< Hard Fails bezeichnen in der IT-Sicherheit und Systemtechnik Fehlerzustände, die zu einem sofortigen, nicht tolerierbaren Ausfall oder einer kritischen Sicherheitslücke führen, welche ohne manuelle Intervention oder einen Systemneustart nicht behoben werden kann. Diese Fehler sind typischerweise das Resultat von schwerwiegenden Software-Defekten, Hardware-Versagen oder der Ausnutzung fundamentaler Schwachstellen, die die Systemintegrität fundamental untergraben.
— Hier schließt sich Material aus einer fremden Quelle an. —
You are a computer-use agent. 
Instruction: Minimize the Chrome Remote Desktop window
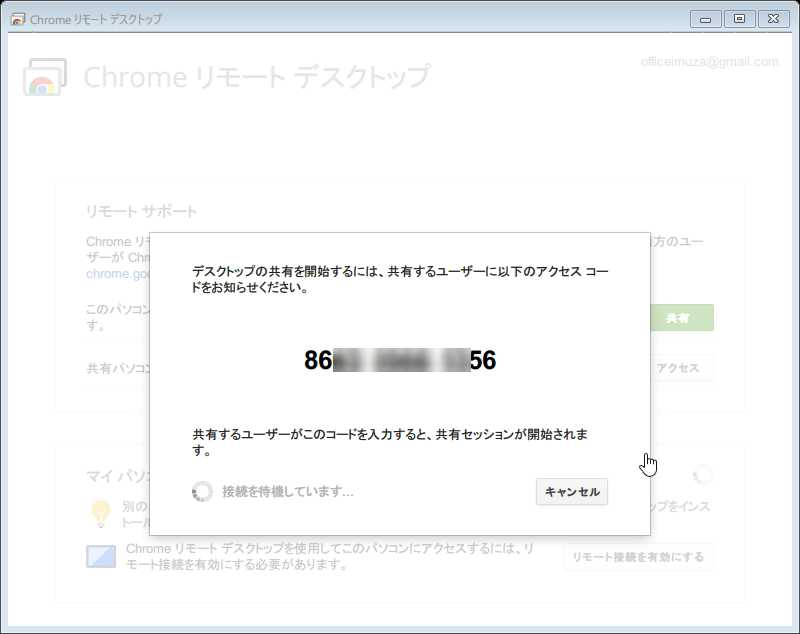click(707, 19)
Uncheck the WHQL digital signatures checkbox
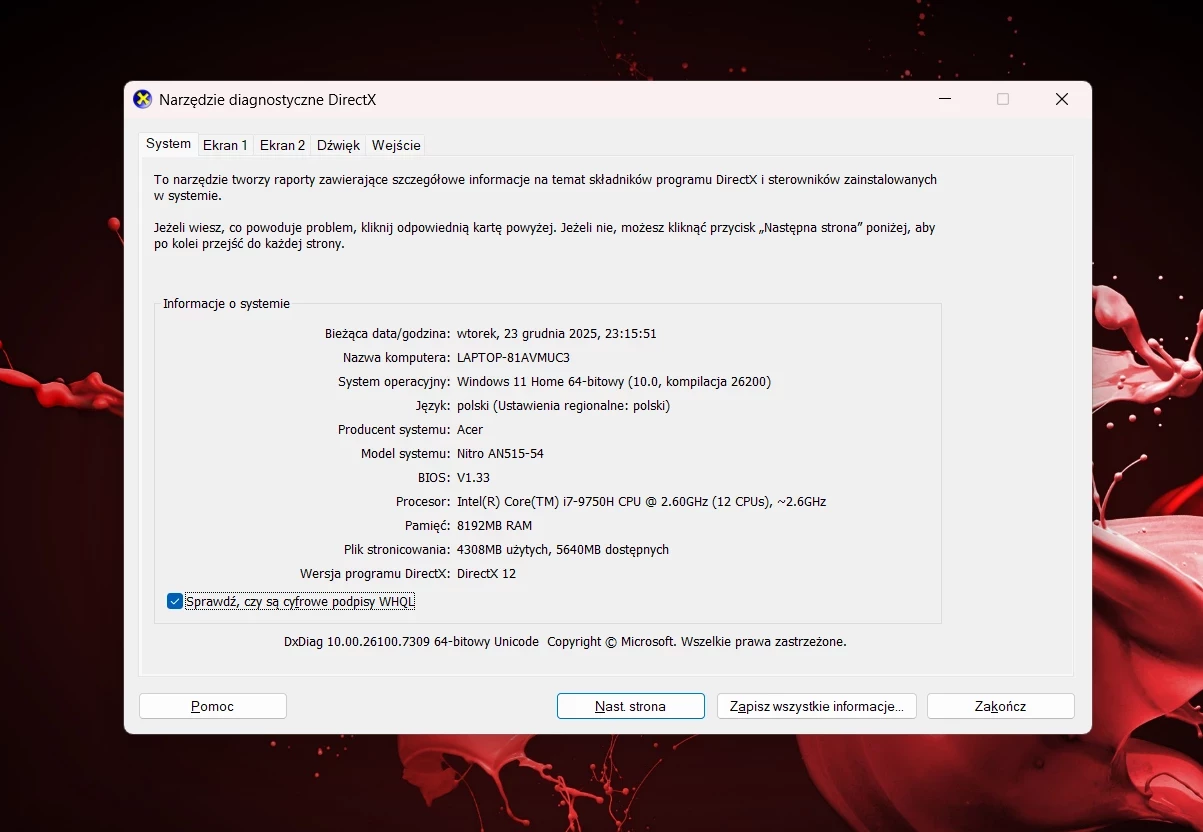Image resolution: width=1203 pixels, height=832 pixels. [x=175, y=601]
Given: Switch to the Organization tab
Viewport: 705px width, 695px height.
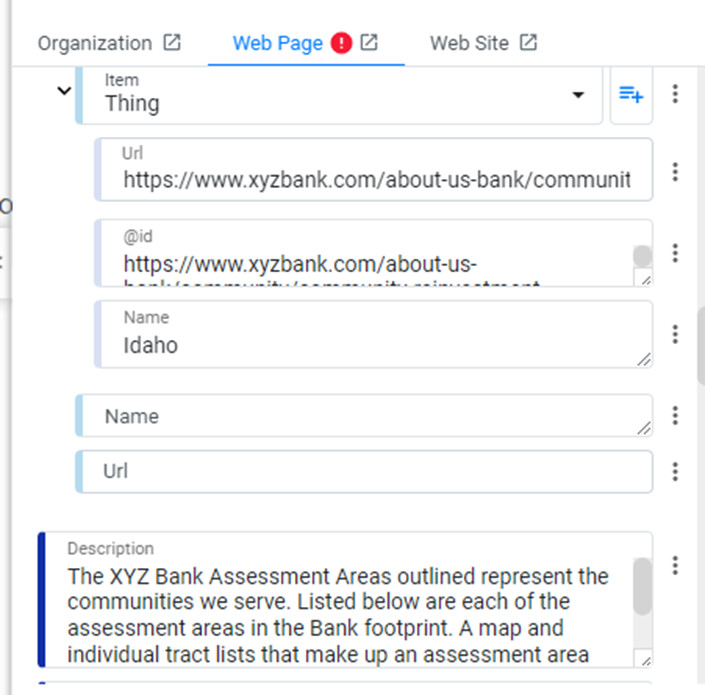Looking at the screenshot, I should point(95,44).
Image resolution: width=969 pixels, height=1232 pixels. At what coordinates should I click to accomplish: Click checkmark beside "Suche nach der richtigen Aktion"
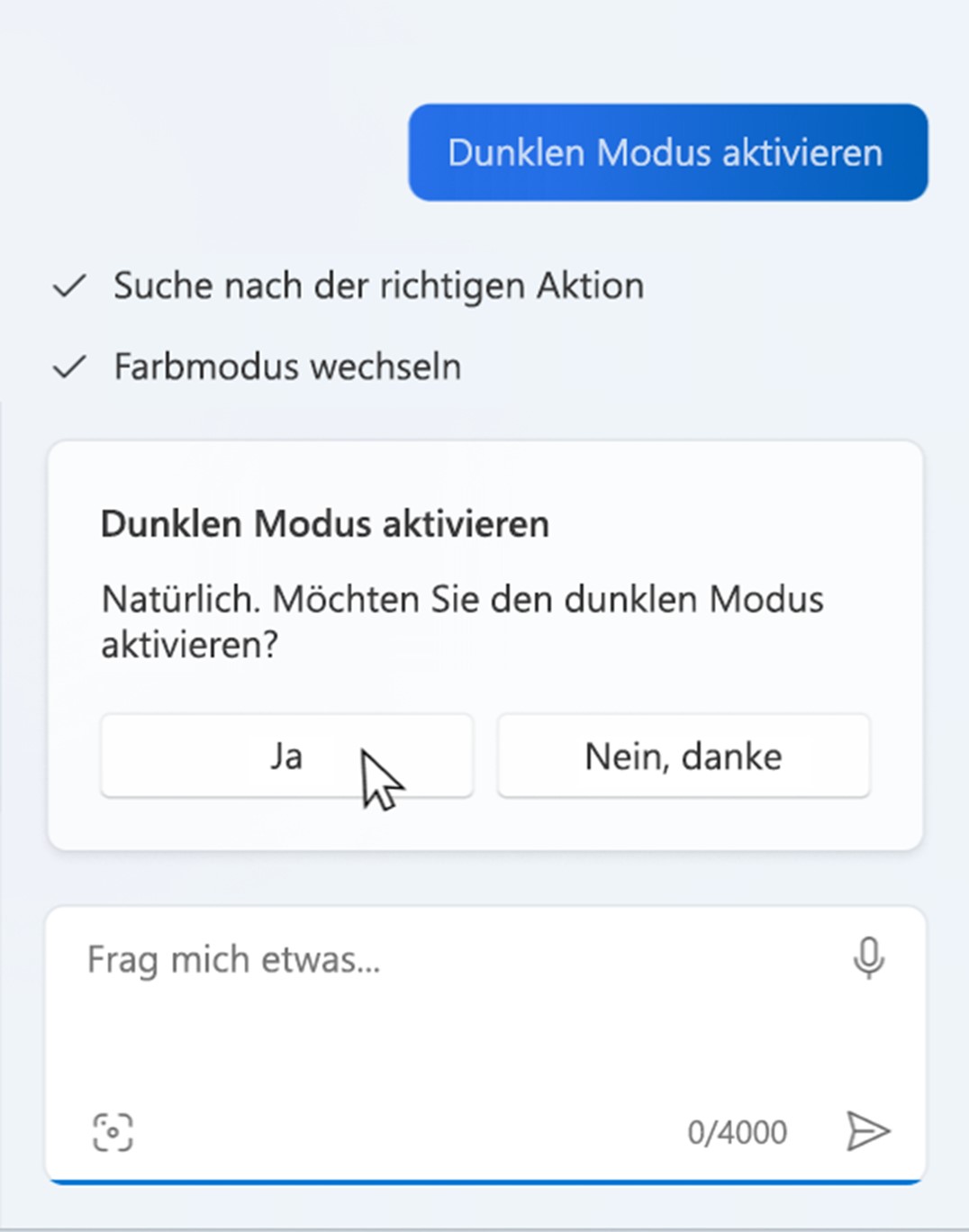click(69, 286)
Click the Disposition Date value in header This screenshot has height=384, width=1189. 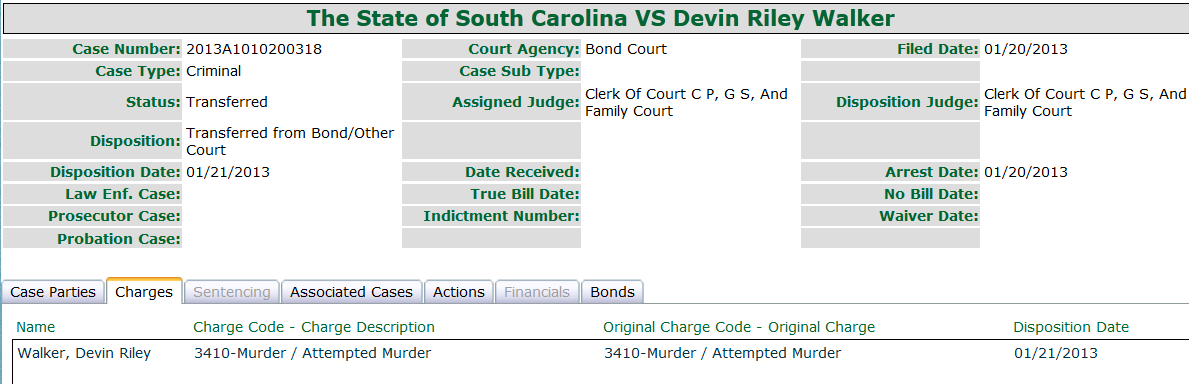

Im Gegensatz zu Soft Fails, die oft selbstkorrigierend sind, erfordern Hard Fails eine sofortige, administrative Reaktion, um den Betrieb wiederherzustellen.
Systemausfall
Ein Hard Fail äußert sich oft als Blue Screen of Death (BSOD) unter Windows oder einem Kernel Panic, was auf eine nicht behebbare Inkonsistenz im Systemzustand hindeutet, die den weiteren Betrieb unmöglich macht.
Sicherheitskonsequenz
Aus sicherheitstechnischer Sicht kann ein Hard Fail auch das unbeabsichtigte Offenlegen sensibler Daten oder das Erreichen eines unsicheren Standardzustandes durch das System selbst bedeuten.
Etymologie
Der Ausdruck ist eine direkte Anglizismus-Konstruktion, wobei „Hard“ die Unnachgiebigkeit oder Endgültigkeit des Fehlers und „Fails“ die Misserfolge im Systembetrieb beschreibt.